School officials unveil $44.2 million budget proposal
With money tight and fiscal uncertainties still in the air, Dartmouth schools’ proposed 2020 budget includes few frills.
At the Feb. 11 School Committee meeting, district officials presented the $44.2 million budget draft, up 2.7 percent from last year, for the first time.
“It’s never an easy process, as you know,” said Superintendent Bonny Gifford. “The resources are limited, if you will, but we try very hard to look at what things we might be able to do without or reallocate resources to better serve the district and all of our students.”
Most of the new items on the budget are new staff, including three full-time teachers: A high school technology integration specialist, and a first grade and special education teacher for Quinn Elementary School.
Gifford said the new high school position would help teachers use technology in the classroom to every school — a major goal for the district. All other schools already have an in-house technology specialist.
The new teachers at Quinn will alleviate concerns with first grade class sizes and address students’ social and emotional needs. Quinn is where many of the district’s special education programs are.
“The need for increased staff [at Quinn] has become clear with the number of students in particular who are moving in from are kindergarten classes, which were actually very large this year,” Gifford said.
The other new full-time position is an applied behavior analyst. Several half-time positions would also be created, including a reading specialist at DeMello Elementary and a wellness teacher at Dartmouth High.

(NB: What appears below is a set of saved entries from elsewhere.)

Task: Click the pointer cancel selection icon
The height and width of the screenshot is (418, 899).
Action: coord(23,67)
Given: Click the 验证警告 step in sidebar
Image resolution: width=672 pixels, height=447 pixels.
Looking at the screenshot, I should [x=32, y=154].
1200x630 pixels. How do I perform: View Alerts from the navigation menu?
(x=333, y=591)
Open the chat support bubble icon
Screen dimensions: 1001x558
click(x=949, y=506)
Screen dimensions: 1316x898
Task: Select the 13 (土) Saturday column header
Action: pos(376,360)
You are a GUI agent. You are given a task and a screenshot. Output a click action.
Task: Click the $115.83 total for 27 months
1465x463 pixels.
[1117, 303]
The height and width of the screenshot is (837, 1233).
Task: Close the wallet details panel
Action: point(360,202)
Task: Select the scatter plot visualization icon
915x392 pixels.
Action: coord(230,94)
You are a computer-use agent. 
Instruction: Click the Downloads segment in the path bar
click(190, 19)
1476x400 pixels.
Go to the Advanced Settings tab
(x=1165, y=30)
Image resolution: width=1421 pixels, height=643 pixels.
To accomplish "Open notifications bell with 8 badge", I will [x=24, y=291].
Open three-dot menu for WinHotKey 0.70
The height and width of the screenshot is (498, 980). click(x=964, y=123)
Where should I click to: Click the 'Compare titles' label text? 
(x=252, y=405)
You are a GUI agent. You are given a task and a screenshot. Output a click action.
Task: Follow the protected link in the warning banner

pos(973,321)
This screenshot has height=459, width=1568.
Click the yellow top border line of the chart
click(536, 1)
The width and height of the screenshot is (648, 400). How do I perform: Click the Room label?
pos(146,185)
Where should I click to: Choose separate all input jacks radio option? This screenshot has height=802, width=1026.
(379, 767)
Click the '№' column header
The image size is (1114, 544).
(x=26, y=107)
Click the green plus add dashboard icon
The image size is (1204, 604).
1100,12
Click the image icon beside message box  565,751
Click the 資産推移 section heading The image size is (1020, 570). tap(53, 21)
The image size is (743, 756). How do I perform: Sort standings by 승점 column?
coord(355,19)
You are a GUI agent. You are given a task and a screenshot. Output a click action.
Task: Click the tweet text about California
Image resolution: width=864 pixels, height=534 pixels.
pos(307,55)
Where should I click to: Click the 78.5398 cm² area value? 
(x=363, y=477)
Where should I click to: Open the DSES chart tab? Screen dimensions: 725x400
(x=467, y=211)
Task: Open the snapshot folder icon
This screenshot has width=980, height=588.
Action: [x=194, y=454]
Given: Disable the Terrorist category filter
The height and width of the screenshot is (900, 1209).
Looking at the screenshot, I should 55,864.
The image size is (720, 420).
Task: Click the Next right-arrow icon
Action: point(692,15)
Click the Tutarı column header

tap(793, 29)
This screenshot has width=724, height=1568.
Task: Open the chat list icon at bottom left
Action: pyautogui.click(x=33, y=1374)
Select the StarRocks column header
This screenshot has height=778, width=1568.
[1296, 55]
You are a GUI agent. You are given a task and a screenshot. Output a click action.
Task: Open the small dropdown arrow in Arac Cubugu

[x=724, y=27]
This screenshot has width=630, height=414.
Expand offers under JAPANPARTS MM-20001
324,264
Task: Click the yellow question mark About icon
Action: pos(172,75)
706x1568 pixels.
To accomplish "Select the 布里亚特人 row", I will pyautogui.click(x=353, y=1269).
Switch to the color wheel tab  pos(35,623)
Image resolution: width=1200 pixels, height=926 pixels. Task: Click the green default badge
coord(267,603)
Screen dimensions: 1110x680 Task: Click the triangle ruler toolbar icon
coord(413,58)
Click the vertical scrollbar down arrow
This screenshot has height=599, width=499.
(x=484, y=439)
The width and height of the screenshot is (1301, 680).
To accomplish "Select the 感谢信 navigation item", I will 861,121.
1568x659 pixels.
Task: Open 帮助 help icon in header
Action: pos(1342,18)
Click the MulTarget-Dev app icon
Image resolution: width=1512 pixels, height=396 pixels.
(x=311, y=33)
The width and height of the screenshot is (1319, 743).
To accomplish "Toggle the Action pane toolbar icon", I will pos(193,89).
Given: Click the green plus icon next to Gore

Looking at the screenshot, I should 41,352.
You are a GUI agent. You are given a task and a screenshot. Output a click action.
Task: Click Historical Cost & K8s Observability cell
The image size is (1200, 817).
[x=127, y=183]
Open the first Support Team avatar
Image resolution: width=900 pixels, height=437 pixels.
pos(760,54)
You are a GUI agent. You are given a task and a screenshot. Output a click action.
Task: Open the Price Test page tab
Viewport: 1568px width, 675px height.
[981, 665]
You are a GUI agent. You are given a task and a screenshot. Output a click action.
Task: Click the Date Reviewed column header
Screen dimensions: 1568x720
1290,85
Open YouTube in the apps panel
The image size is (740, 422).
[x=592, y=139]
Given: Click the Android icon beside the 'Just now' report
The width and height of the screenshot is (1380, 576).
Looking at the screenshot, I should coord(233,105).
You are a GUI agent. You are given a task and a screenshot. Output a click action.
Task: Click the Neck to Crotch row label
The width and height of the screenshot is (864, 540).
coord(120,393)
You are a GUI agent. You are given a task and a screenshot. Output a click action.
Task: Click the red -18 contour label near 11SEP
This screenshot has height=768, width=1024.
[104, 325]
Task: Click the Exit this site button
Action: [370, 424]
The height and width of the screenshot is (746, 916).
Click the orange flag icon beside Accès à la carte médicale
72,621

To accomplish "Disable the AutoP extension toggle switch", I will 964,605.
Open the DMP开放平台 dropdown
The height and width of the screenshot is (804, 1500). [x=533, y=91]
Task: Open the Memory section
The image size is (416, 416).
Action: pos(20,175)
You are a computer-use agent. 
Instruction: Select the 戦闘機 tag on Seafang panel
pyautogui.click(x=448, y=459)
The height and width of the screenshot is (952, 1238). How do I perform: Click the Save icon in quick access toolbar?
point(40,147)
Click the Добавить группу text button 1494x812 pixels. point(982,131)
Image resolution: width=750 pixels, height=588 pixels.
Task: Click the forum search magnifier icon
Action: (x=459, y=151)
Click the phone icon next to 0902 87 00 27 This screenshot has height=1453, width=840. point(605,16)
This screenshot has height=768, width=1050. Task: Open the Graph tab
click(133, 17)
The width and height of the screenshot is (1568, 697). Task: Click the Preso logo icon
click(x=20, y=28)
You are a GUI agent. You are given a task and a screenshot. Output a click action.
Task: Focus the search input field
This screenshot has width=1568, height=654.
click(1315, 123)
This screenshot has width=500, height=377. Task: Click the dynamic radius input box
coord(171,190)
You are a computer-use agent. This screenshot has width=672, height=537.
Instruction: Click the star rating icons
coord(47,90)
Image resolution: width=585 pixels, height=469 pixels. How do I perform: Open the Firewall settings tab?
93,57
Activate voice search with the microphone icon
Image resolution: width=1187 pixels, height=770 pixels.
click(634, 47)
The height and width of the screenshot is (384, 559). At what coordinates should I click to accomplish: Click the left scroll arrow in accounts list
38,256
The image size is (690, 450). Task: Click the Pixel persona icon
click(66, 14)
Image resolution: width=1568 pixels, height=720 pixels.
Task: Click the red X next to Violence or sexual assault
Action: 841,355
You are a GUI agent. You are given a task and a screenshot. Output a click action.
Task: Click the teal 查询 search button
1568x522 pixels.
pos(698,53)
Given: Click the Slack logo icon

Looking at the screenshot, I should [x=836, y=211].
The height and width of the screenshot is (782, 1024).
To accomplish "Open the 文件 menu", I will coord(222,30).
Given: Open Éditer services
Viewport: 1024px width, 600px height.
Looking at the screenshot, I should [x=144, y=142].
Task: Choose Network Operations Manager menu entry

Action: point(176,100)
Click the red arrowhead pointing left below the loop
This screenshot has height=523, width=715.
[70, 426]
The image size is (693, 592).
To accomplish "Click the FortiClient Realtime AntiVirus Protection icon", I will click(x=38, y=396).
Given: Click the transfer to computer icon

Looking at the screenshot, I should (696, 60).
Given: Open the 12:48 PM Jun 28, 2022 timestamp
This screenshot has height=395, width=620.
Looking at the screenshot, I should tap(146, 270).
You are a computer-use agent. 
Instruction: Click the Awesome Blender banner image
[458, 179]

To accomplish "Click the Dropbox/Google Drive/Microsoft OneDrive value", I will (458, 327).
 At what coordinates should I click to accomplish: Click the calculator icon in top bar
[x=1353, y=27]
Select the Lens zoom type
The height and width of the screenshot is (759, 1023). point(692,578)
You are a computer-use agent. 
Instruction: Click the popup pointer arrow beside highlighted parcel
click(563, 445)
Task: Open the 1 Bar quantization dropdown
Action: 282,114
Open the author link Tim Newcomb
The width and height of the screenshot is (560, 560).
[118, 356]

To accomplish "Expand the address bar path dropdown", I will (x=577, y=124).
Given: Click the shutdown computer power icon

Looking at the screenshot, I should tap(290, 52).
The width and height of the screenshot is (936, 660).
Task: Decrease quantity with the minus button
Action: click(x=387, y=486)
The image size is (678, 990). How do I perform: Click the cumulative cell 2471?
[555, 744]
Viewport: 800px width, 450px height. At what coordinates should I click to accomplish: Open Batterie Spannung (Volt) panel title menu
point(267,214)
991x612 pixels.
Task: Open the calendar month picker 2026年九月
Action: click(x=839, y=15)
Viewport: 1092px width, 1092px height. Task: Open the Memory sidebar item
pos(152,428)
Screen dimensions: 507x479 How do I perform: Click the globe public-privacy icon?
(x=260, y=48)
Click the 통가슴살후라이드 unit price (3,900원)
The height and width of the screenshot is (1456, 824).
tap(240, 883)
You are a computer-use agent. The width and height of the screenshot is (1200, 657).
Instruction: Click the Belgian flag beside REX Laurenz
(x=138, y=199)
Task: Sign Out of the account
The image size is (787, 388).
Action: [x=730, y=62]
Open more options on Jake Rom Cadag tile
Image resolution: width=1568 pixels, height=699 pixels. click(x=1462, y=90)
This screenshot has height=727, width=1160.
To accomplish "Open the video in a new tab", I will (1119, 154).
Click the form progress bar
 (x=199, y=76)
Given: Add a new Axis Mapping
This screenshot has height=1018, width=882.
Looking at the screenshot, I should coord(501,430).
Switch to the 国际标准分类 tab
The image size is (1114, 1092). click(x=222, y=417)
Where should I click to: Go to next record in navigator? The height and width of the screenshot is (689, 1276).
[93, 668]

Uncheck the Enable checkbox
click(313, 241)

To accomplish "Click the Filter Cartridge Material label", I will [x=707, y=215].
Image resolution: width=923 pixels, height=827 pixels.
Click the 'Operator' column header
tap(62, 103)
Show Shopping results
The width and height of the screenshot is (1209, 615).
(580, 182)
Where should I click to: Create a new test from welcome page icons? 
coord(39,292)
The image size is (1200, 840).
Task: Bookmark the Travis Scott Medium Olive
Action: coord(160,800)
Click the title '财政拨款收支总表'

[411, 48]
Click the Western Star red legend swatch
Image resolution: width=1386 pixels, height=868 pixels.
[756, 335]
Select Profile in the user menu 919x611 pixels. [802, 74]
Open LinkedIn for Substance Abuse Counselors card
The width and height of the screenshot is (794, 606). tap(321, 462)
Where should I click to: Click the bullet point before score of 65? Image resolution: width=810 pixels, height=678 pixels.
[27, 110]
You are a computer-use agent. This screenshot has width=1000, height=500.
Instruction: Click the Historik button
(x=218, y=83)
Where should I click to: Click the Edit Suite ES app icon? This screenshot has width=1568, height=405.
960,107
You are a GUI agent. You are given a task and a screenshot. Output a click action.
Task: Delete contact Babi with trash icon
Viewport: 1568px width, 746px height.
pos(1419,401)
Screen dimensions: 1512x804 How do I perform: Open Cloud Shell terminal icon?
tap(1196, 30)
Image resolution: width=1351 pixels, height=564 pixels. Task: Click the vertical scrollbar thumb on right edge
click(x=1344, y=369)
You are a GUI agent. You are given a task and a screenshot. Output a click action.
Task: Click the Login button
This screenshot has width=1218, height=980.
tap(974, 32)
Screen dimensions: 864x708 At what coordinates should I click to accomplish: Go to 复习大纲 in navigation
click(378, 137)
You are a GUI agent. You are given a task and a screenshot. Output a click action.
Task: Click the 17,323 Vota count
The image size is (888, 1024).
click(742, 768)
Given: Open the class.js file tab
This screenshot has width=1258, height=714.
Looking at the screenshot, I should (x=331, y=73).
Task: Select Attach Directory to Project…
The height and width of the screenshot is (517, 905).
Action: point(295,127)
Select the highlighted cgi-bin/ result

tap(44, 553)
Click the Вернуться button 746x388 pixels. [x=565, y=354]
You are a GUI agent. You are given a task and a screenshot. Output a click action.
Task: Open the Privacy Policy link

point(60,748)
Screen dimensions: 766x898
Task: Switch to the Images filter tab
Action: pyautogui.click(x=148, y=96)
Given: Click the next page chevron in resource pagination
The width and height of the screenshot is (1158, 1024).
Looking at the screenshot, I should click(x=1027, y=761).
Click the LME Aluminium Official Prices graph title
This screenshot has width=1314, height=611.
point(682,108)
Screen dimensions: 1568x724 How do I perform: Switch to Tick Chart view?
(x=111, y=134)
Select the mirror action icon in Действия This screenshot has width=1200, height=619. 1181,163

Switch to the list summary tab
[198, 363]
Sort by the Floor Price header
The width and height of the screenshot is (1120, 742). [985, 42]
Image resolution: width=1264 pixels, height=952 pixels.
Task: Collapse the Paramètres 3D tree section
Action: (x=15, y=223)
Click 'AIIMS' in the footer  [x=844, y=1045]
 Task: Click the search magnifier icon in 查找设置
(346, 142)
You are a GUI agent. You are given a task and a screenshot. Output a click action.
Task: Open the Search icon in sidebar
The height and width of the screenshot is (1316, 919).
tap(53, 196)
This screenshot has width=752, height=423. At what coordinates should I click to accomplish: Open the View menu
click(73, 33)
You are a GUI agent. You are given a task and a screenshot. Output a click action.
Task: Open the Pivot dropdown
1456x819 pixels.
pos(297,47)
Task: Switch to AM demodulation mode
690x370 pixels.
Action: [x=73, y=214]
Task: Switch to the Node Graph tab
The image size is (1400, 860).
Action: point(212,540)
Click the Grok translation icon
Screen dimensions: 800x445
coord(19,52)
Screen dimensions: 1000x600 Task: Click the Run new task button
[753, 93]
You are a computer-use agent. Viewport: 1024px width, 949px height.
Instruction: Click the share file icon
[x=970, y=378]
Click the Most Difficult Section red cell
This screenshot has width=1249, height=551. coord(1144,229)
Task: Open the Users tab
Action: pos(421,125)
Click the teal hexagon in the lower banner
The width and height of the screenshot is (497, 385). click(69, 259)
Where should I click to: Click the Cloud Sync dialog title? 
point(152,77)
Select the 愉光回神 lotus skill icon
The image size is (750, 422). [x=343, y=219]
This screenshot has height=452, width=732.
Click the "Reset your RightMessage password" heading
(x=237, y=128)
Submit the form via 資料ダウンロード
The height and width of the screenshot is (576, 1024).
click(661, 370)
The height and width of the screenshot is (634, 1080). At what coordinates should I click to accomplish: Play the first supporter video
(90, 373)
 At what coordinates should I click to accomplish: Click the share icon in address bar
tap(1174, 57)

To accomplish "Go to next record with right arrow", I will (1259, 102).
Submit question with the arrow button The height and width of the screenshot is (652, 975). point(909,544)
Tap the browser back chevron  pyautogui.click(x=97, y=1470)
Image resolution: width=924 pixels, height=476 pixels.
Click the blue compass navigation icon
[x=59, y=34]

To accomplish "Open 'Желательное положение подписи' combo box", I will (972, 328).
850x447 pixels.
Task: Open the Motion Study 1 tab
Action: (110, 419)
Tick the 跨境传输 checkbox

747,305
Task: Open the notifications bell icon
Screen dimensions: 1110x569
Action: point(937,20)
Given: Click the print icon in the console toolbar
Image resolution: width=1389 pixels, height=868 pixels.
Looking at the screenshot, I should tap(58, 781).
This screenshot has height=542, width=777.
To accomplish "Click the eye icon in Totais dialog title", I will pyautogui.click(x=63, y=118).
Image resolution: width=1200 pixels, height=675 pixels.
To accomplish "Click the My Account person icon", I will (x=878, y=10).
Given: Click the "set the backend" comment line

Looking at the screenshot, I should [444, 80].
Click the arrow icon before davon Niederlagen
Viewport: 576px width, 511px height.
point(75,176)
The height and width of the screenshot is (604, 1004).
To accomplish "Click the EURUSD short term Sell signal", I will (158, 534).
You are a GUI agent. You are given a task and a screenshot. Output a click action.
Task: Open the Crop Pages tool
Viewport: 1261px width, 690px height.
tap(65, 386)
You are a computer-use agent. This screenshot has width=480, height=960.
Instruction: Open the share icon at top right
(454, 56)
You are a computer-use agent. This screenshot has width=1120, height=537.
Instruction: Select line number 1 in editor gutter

The budget will reallocate several positions. A teacher position from DeMello would be moved to Quinn, while an ELA coach retirement would not be filled.
An open art teacher position at the high school, created by a retirement, would not be filled.
“Students won’t lose any choices, they’ll just have a shorter time with that particular class,” Gifford said. “It was a priority area to do this to bring on the technology specialist to serve the entire school.”
The budget is divided into five areas. The largest chunk of funding, $33.1 million, is in instruction, which covers teacher and staff salaries, school supplies and technology, and other classroom-related expenses, and is up 2.6 percent from last year.
“All of our collective bargaining agreements are coming up and they’re all expiring at the end of this school year, so we’ll be negotiating with staff,” said School Business Manager James Kiely. “That’s something we have in the works.”
Administration costs for district officials would increase to $1.15 million, up 1.6 percent, driven by contractual obligations. Maintenance and utilities would fall by $9,554 to $3.5 million due to cost-saving maintenance efforts by the district’s facilities staff.
“Other services” would go up 4.5 percent to $4.8 million, driven primarily by rising transportation costs. Tuitions would go up up 7.1 percent to $1.5 million, with the largest increase caused by out-of-district special education tuition payments.
With limited funding, more than $650,000 in requests from school administrators were left unfunded.
The budget is still in the planning stages. The next step is to hold a public budget hearing for the public to weigh in on the proposal. It will be held at the March 18 School Committee meeting.